By Jo Twist
BBC News technology reporter in Las Vegas
The digital revolution is focused on letting people tell and share their own stories, according to Carly Fiorina, chief of technology giant Hewlett Packard.
Carly Fiorina said platforms would continue to converge
The job of firms such as HP now, she said in a speech at the Consumer Electronics Show (CES), was to ensure digital and physical worlds fully converged.
She said the goal for 2005 was to make people the centre of technology.
CES showcases 50,000 new gadgets that will be hitting the shelves in 2005.
The tech-fest, the largest of its kind in the world, runs from 6 to 9 January.
"The digital revolution is about the democratisation of technology and the experiences it makes possible," she told delegates.
"Revolution has always been about giving power to the people."
She added: "The real story of the digital revolution is not just new products, but the millions of experiences made possible and stories that millions can tell."
Part of giving people more control has been about the freeing up of content, such as images, video and music.
Crucial to this has been the effort to make devices that speak to each other better so that content can be more easily transferred from one device, such as a digital camera, to others, such as portable media players.
A lot of work still needs to be done, however, to sort out compatibility issues and standards within the technology industry so that gadgets just work seamlessly, she said.
Ms Fiorina's talk also touted the way technology is being designed to focus on lifestyle, fashion and personalisation, something she sees as key to what people want.
Special guest, singer Gwen Stefani, joined her on-stage to promote her own range of HP digital cameras which Ms Stefani has helped design and which are heavily influenced by Japanese youth culture.
Singer Gwen Stefani launched her range of cameras
The digital cameras, which are due to go on sale in the US by the summer, are based on the HP 607 model.

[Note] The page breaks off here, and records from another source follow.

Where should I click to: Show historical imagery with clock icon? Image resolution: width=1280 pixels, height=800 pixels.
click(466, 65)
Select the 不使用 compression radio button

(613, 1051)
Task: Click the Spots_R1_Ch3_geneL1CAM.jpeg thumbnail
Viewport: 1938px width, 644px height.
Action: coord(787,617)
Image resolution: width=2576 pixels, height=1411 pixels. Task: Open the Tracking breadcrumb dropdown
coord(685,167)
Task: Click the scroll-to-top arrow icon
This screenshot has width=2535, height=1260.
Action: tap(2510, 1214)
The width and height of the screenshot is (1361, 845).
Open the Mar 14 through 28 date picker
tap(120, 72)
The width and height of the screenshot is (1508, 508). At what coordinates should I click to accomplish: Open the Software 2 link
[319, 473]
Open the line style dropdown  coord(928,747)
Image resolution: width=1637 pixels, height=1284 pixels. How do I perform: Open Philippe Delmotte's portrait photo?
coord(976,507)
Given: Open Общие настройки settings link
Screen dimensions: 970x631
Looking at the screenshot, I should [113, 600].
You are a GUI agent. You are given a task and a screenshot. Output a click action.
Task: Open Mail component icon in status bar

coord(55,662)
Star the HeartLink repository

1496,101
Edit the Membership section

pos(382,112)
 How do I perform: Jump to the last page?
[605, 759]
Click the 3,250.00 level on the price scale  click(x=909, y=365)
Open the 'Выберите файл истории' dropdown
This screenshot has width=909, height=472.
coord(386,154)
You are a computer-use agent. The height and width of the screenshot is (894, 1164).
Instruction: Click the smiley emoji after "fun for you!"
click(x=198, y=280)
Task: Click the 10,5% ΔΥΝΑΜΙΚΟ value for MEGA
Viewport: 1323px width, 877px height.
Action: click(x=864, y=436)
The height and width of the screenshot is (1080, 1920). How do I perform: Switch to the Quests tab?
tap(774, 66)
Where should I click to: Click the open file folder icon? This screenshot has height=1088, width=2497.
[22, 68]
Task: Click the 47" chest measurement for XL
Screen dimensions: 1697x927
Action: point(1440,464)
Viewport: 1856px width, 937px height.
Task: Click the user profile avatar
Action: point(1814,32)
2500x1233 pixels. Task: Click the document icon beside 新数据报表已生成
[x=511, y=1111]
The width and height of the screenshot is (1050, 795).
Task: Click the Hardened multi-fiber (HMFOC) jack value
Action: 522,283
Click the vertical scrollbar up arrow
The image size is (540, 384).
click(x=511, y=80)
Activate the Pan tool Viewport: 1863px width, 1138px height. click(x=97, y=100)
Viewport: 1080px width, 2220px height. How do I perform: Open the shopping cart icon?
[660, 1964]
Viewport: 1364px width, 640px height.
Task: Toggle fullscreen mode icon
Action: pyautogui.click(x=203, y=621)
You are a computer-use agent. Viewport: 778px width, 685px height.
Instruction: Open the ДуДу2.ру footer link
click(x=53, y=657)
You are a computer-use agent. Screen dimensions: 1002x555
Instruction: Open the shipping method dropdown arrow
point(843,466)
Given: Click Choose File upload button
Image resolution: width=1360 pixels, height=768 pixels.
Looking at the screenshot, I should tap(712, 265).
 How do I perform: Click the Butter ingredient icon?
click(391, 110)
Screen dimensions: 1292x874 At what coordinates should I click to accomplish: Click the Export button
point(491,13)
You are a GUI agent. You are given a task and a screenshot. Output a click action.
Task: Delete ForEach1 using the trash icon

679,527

The emphasis on personalisation and lifestyle is a big theme at this year's CES, with tiny, wearable MP3 players at every turn and rainbow hues giving colour to everything.
Ms Fiorina also announced that HP was working with Nokia to launch a visual radio service for mobiles, which would launch in Europe early this year.
The service will let people listen to radio on their mobiles and download relevant content, like a track's ringtone, simultaneously. The service is designed to make mobile radio more interactive.
Hubs of the home
Among the other new products she showcased was the Digital Media Hub, a big upgrade to HP's Digital Entertainment Centre.
Coming out in the autumn in the US, the box is a networked, high-definition TV, cable set-top box, digital video recorder and DVD recorder.
It has a removable hard drive cartridge, memory card slots, and Light Scribe labelling software which lets people design and print customised DVD labels and covers.
It is designed to contain all a household's digital media, such as pre-recorded TV shows, pictures, videos and music so it can all be managed in one place.
The hub reflects the increasing move to re-box the PC so that it can work as part of other key centres of entertainment.
Research suggests that about 258 million images are saved and shared every day, equating to 94 billion a year. Eighty per cent of those remain on cameras.
Media hubs are designed to encourage people to organise them on one box.
Ms Fiorina was one of several keynote speakers, who also included Microsoft chief Bill Gates, to set out what major technology companies think people will be doing with technologies and gadgets in the next 12 months.
In a separate announcement during the keynote speech, Ms Fiorina said that HP would be partnering MTV to replace this year's MTV Asia music award.
MTV's Asia Aid will be held in Bangkok on 3 February, and is aimed at helping to raise money for the Asian tsunami disaster.